AMÉRICA LATINA. ALIMENTOS PARA EL DESARROLLO

Por Jorge Gómez Barata

Con el 23 por ciento de las tierras cultivables, el 30% del agua dulce y el 25 por ciento de los bosques del planeta, América Latina aporta el 13 por ciento de la producción agrícola global y el 16% de las exportaciones de alimentos, incluidos 259 millones de toneladas de cereales y casi 15 millones de toneladas de pescado y mariscos. La mayoría de los países cubren razonablemente sus necesidades y no pocos exportan comida. Según la FAO sólo Haití afronta una inseguridad severa y requiere asistencia alimentaria.

De Latinoamérica sale el 75 por ciento de los bananos y de las frutas tropicales, 30 de la carne, y el 59 por ciento del café y más del 30 por ciento del azúcar consumidos en el mundo.

No obstante, todos los países importan alimentos destacándose las millonarias adquisiciones de maíz y soja de México. Ciertas importaciones agrícolas se relacionan con productos que por razones climáticas no producen, especies de pescados y mariscos y condimentos. En algunos casos se asocian a productos selectos (delicatesen), relacionados con las marcas, gustos y hábitos de consumo.

Aunque carecen de tierras, semillas, aperos, insumos y agua y su productividad es baja, la mayor parte de estas producciones son realizadas por pequeños agricultores, muchos de ellos empobrecidos, así como huertos familiares que aportan entre el 30 y el 40% del PIB agrícola regional para cuya formación se explota, entre otras cosas el trabajo de más de cinco millones de niños.

Estadísticamente, la más desigual de las regiones del planeta y donde la justicia social brilla por ausencia, cubre holgadamente las necesidades de alimentos de sus 700 millones de habitantes, lo cual no significa que todos coman.
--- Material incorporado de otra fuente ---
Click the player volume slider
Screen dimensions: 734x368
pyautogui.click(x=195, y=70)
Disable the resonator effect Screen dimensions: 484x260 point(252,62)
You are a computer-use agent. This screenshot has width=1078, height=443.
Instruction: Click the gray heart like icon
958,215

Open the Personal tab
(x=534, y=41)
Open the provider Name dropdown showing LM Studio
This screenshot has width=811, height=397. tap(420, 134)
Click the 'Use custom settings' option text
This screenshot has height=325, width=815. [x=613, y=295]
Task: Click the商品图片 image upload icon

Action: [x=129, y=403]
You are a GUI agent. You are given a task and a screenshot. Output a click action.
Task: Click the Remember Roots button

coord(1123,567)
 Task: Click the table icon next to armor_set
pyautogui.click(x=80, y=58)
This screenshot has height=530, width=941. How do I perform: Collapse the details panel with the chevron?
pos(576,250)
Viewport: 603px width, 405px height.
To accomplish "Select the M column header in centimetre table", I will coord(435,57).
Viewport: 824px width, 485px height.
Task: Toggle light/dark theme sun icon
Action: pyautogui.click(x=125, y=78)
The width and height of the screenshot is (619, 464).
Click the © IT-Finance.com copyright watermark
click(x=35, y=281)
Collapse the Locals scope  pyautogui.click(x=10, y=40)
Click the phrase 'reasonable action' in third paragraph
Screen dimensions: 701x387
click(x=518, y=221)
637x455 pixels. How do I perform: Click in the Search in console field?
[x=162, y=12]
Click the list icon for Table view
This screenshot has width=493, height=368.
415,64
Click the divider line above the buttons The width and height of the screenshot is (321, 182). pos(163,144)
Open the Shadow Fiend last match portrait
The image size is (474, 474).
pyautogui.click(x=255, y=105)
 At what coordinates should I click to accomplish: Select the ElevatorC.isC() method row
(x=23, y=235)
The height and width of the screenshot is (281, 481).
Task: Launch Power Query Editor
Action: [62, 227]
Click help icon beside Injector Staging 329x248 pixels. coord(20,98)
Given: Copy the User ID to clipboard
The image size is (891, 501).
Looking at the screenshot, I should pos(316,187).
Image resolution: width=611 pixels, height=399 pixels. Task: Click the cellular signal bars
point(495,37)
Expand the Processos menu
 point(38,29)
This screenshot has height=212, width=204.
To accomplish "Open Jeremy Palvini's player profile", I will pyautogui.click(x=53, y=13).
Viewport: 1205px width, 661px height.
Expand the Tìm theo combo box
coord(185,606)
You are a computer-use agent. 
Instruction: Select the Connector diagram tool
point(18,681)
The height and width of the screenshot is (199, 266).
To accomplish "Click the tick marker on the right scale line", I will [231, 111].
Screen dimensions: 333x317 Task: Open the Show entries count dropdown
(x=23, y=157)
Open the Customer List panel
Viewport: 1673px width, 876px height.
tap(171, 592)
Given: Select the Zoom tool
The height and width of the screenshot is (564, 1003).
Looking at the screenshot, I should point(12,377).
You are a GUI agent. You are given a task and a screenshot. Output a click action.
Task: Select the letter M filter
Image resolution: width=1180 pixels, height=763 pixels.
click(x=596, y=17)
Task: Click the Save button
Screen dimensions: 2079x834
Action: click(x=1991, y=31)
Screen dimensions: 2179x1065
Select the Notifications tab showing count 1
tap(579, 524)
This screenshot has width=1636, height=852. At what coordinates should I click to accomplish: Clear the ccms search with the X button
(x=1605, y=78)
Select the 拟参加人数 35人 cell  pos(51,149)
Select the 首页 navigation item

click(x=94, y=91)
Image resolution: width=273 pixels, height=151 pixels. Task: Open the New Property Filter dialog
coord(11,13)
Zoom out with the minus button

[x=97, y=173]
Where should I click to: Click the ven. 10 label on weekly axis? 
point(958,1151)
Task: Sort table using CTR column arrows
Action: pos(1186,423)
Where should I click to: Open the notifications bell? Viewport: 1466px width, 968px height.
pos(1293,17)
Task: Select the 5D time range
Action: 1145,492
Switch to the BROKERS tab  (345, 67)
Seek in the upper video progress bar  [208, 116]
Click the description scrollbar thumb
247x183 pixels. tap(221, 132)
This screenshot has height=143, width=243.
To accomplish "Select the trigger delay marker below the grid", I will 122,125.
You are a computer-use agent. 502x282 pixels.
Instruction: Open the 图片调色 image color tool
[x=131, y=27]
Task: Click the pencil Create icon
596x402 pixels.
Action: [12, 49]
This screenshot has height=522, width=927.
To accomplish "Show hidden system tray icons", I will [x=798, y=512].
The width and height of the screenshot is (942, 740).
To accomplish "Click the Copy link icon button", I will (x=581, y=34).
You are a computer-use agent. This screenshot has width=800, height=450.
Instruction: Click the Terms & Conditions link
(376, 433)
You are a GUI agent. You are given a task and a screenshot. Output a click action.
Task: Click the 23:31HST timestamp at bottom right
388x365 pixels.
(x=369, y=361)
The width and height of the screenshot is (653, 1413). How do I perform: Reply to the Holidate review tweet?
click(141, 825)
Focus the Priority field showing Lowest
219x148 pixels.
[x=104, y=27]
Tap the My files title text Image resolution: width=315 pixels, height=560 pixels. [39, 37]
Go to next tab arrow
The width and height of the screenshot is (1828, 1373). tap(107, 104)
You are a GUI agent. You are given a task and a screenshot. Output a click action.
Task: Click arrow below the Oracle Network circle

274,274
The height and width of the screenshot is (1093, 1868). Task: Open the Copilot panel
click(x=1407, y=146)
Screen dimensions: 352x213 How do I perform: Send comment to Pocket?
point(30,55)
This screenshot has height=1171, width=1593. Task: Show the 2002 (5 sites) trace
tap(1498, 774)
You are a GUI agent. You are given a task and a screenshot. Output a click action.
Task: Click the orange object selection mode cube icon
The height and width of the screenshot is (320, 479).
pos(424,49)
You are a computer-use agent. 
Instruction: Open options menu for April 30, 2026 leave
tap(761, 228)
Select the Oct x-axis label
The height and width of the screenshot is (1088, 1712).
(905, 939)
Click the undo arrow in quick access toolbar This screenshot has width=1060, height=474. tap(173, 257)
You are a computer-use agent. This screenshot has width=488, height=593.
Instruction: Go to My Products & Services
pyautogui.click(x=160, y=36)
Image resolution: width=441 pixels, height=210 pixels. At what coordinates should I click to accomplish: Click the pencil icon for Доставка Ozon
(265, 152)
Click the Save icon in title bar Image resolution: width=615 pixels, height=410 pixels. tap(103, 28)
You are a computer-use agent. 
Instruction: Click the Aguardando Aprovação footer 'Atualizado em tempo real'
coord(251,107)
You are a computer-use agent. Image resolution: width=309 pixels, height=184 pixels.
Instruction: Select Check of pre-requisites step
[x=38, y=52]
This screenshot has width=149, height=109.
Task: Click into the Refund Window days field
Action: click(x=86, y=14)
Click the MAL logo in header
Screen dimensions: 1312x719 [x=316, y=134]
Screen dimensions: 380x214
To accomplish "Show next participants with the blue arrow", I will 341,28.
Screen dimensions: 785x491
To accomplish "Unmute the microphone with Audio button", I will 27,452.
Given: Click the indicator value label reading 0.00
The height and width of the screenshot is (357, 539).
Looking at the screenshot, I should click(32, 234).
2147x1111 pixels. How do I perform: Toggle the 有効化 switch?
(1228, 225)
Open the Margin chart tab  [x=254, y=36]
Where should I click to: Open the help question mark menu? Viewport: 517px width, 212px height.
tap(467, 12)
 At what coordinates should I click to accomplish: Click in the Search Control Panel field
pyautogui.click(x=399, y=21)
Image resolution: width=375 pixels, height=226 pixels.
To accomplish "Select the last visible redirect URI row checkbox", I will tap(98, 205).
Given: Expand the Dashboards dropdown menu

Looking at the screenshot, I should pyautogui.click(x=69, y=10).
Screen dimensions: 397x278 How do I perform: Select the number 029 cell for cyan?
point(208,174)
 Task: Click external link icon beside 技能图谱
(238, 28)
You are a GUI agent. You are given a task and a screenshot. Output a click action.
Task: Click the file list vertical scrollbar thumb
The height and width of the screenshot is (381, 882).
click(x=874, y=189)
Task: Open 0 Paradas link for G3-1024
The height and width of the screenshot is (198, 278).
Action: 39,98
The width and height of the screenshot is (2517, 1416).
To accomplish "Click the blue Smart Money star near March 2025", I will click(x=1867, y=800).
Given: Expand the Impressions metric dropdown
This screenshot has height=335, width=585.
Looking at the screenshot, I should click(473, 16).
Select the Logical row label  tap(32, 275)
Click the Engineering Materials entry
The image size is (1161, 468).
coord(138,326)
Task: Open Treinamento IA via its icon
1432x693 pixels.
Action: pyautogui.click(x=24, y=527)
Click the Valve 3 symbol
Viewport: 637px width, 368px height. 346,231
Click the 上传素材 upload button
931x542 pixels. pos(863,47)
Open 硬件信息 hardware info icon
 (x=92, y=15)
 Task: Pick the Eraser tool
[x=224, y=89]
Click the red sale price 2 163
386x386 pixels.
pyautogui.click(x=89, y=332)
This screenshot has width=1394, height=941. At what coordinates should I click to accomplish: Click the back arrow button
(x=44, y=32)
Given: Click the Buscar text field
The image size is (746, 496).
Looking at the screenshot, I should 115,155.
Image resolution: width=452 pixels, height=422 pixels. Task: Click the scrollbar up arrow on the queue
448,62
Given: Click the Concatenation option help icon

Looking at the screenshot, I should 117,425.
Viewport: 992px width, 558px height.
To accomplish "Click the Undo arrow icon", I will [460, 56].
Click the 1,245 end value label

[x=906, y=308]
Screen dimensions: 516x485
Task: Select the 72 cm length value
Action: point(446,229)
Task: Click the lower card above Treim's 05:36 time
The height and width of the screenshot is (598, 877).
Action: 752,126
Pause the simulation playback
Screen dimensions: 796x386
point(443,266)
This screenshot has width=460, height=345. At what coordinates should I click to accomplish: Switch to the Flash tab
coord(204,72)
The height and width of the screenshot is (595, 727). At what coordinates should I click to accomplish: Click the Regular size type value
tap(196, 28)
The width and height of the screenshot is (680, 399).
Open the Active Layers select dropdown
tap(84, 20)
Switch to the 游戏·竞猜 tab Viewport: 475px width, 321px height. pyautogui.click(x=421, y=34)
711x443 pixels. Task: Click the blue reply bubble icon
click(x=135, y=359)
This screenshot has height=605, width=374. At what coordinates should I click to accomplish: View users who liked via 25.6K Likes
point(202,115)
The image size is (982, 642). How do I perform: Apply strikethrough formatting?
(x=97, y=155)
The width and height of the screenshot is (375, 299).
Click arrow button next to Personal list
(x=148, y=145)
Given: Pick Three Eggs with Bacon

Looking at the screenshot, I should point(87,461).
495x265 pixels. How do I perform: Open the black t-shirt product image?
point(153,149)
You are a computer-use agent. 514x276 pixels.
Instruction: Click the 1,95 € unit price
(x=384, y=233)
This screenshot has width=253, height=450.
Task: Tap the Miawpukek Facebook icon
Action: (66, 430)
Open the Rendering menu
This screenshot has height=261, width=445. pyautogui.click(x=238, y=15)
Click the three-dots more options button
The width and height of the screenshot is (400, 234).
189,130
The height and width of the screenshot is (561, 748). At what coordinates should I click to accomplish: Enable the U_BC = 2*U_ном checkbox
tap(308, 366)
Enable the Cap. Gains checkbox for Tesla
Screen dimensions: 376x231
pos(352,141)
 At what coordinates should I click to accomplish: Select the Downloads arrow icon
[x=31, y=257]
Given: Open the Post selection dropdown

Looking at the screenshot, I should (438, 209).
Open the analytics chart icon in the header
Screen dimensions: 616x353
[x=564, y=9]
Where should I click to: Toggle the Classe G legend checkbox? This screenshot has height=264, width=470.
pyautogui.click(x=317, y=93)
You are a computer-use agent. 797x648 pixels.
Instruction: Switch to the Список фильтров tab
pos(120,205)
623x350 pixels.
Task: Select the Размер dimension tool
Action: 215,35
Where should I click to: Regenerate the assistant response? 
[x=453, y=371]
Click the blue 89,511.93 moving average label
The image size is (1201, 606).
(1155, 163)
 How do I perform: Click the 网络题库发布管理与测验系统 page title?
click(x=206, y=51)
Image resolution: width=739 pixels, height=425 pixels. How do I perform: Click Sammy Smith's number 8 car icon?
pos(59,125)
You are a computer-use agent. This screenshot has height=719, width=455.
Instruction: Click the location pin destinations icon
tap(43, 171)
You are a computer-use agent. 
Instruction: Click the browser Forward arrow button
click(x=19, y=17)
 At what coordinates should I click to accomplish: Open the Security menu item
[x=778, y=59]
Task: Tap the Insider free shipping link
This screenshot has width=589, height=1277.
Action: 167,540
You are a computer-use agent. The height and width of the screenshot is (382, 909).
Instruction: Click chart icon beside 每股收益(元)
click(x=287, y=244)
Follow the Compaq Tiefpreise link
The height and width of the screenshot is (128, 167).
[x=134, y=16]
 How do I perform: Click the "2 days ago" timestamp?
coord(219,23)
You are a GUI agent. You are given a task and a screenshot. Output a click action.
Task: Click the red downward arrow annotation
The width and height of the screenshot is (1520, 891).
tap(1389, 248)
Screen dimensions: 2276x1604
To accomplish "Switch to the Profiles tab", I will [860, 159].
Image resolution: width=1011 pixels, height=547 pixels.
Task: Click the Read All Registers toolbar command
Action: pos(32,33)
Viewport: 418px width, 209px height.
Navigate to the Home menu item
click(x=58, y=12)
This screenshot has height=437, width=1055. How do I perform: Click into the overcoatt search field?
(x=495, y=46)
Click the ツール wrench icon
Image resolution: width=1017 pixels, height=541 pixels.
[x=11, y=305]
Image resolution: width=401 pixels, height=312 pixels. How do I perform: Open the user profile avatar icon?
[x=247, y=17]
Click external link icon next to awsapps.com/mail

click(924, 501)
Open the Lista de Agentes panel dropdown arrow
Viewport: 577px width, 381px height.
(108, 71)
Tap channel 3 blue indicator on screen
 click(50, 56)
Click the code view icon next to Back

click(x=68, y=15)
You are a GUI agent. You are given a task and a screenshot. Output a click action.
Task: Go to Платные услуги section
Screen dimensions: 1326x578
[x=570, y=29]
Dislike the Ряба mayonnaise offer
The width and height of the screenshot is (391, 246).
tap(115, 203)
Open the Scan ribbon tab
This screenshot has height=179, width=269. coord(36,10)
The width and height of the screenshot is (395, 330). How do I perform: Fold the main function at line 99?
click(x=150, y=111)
Los alimentos son mercancías, producidas para el mercado y su adquisición depende del dinero de que se disponga. En este orden de cosas el capitalismo vuelve a fallar porque es capaz de producir con eficiencia aquello que no logra distribuir con equidad.

En el ámbito alimentario, Cuba cubierta por políticas sociales, legislaciones laborales y prestaciones de seguridad social avanzadas, aporta dos excepciones, brillante una, lamentable la otra.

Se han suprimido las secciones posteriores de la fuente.